De este modo el tráfico entre Andalucía y América, que al principio fue de cosas y de técnicas, terminó siendo humano. Empezaron a llegar naves con indianos, mestizos, criollos. A veces desembarcaban con sus mujeres indias transformadas en «señoras». Todos ellos traían la versión íntima y profunda de la realidad de América. La versión administrativa y meramente imperial quedó para la capital y para las abstracciones de los colonialistas europeos. En Andalucía, en cambio, se empezó a conocer la trama cotidiana de aquella vida con sus dificultades y esperanzas. La «pequeña historia» que al fin de cuentas termina siendo la última, la verdadera.
Con la vuelta de las décadas los habitantes de América, ya de origen español o mestizo, fueron encontrando en Andalucía, especialmente en Cádiz y Sevilla, ese espacio trasatlántico, donde su realidad étnica y cultural era comprendida sin los malentendidos y exclusiones que prevalecían en la Europa capitalina e «ilustrada».
La generación de prohombres de la Independencia frecuentará las calles, los cafés, las familias gaditanas como un espacio acogedor, incluso para aquellos grandes conspiradores que tramaban la aventura de liberarse del imperio. San Martín y Bolívar, es sabido, se cruzaron en las esquinas de la ciudad sin llegar a conocerse, sin saber que conspiraban por la misma causa. La palabra Cádiz está ligada al recuerdo de O’Higgins, de Miranda, de Alvear, Rivadavia y tantos otros que desde allí partieron hacia la aventura liberadora, o que allí llegaban, vencidos y en cadenas como el gran Miranda.
Lo cierto es que Cádiz dejó de ser una base de la conquista imperial y colonial. Se fue comprometiendo con América visceralmente. Ocurría que ya Cádiz v Andalucía tenían mucho de América en sus venas y en su sentir, como la América conquistada empezaba a llevar su propia España.

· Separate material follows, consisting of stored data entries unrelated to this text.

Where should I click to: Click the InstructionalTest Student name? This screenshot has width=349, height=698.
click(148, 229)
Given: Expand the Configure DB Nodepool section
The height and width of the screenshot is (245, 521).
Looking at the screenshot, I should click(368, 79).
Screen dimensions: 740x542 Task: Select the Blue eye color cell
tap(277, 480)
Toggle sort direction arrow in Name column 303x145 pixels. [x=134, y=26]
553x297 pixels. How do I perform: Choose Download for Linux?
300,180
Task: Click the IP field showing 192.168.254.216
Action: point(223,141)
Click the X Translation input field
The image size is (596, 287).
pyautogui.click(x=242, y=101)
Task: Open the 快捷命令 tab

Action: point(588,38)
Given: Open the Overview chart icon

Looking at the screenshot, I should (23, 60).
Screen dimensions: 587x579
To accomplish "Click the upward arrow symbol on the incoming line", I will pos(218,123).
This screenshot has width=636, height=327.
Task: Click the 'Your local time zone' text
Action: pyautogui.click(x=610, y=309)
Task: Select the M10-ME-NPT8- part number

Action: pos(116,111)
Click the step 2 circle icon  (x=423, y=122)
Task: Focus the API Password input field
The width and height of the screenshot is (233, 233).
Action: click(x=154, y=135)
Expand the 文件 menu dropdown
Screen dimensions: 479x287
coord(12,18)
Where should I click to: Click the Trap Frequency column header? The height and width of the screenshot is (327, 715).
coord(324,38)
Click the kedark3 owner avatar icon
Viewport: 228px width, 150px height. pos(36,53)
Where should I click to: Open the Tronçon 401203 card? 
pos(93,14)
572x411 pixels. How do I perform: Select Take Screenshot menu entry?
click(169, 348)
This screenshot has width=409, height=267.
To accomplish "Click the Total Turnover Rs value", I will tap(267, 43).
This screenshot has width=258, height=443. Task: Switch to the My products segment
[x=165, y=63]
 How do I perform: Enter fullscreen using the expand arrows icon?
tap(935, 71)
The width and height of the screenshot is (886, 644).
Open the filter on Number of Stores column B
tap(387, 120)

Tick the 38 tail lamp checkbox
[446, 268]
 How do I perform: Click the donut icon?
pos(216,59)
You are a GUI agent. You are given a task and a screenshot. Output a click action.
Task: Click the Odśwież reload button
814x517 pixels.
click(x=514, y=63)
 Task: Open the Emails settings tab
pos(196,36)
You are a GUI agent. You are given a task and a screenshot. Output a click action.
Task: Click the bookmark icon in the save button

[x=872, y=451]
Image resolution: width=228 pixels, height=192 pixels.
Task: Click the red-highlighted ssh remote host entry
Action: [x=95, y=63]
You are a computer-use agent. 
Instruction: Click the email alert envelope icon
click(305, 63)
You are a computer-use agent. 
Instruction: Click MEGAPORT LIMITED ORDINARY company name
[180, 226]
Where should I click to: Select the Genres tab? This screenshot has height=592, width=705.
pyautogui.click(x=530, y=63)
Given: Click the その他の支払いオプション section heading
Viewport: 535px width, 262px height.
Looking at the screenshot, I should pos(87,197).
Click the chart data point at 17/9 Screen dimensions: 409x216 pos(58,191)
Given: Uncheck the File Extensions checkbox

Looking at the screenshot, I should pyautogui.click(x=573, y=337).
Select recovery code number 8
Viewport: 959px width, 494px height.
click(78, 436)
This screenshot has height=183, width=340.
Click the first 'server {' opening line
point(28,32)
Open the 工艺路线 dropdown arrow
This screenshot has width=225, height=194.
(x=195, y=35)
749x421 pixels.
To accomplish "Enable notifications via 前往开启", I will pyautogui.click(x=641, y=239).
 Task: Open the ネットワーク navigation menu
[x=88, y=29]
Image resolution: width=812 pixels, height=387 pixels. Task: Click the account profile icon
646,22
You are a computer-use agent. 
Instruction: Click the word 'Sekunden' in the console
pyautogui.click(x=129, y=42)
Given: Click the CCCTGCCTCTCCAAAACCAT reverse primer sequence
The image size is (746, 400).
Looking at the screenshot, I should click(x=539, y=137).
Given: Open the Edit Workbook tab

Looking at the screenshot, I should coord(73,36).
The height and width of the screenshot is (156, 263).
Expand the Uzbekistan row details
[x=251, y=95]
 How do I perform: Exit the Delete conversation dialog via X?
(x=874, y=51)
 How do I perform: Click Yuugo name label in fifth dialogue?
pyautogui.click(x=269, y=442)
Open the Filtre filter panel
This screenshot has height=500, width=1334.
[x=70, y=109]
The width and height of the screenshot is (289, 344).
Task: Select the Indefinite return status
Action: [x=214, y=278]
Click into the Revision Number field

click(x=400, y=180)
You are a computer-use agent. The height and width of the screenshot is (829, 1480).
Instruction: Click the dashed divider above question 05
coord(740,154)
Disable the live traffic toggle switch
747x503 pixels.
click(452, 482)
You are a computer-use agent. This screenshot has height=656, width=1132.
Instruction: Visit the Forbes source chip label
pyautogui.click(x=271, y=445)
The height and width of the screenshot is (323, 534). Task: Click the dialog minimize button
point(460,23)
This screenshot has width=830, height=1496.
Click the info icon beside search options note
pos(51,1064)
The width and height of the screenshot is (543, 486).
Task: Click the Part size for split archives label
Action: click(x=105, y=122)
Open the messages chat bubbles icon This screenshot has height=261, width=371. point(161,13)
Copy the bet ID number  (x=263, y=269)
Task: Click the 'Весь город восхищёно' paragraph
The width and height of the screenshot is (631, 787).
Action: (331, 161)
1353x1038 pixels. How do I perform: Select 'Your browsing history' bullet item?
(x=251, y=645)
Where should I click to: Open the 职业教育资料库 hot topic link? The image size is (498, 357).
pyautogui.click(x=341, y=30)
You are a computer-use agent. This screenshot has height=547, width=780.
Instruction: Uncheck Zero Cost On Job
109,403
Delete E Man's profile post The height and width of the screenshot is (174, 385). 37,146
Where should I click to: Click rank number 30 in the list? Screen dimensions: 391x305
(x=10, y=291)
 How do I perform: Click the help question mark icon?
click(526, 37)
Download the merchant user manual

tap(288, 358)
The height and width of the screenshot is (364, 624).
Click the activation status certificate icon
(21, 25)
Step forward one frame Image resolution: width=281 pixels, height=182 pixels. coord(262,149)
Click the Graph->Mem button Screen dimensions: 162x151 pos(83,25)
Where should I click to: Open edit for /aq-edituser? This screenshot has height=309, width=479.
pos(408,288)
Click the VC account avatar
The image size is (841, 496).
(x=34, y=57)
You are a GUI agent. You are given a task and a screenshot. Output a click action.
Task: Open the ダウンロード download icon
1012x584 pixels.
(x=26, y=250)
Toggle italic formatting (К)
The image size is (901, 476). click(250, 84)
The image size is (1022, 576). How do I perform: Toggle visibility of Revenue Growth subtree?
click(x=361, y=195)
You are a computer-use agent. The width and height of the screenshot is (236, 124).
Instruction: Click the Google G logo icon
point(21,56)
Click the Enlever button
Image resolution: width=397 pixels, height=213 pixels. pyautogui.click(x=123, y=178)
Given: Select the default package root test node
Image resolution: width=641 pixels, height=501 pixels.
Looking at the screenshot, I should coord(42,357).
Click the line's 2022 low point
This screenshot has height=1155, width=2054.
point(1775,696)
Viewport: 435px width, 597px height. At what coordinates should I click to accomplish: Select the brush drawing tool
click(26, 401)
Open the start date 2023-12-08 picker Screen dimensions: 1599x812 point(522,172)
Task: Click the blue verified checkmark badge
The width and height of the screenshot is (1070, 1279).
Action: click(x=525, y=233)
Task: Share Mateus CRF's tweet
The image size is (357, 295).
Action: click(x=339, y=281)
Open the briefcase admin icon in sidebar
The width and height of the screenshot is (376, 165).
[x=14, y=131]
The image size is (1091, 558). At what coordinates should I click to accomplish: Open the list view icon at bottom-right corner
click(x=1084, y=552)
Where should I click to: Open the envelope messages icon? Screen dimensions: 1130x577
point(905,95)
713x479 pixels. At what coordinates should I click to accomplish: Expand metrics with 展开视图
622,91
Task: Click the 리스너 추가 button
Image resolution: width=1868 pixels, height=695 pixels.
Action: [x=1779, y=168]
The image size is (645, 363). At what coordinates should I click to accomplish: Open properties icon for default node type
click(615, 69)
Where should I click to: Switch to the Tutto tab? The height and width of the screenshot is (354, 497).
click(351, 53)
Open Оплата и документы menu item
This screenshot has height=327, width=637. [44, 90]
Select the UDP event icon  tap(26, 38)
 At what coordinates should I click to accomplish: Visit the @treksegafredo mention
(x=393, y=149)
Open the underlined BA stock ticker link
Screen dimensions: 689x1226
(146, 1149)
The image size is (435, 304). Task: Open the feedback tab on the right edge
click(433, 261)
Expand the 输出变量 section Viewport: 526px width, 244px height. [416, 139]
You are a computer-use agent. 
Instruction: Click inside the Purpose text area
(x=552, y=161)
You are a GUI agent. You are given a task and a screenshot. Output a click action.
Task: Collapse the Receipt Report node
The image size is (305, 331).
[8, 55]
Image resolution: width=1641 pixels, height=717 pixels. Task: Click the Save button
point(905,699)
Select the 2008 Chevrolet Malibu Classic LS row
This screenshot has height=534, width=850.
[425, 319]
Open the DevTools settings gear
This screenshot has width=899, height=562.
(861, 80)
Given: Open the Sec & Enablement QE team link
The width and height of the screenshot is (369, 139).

Esta relación de existencia y estilo, honda y raigal, explica uno de los fenómenos políticos más curiosos de la historia europea del siglo XIX: las Cortes de Cádiz, convocadas y reunidas a partir de 1810. Fue aquel el primer congreso del mundo que unirá a representantes de ambos continentes reconociéndose a los americanos plenos derechos. De todas las regiones de América llegaron diputados. Este episodio institucional correspondía a la realidad de una integración hispanoamericana que el reaccionarismo colonial no podía tolerar (los países europeos declararán la guerra a la independencia americana cinco años después de convocadas las Cortes de Cádiz en el Congreso de Viena (esa especie de Yalta del siglo XIX donde los pueblos de América y la misma España ‑que se creyó ingenuamente restaurada quedaron en realidad postergados en un damero donde se trampeaban tramoyistas geniales como lo eran Metternich y Talleyrand).
Hablar de Cádiz obliga a homenajear aquella memorable reunión de Cortes que había nacido del reconocimiento claro y valiente de que españoles y americanos tenían en común mucho más que el idioma y que, por lo tanto, todo futuro serio debía programarse y pensarse teniendo en cuenta, orgánicamente, las dos costas del océano, ese Mare Nostrum que sigue siendo un desafío y una invitación como en los días del Descubrimiento.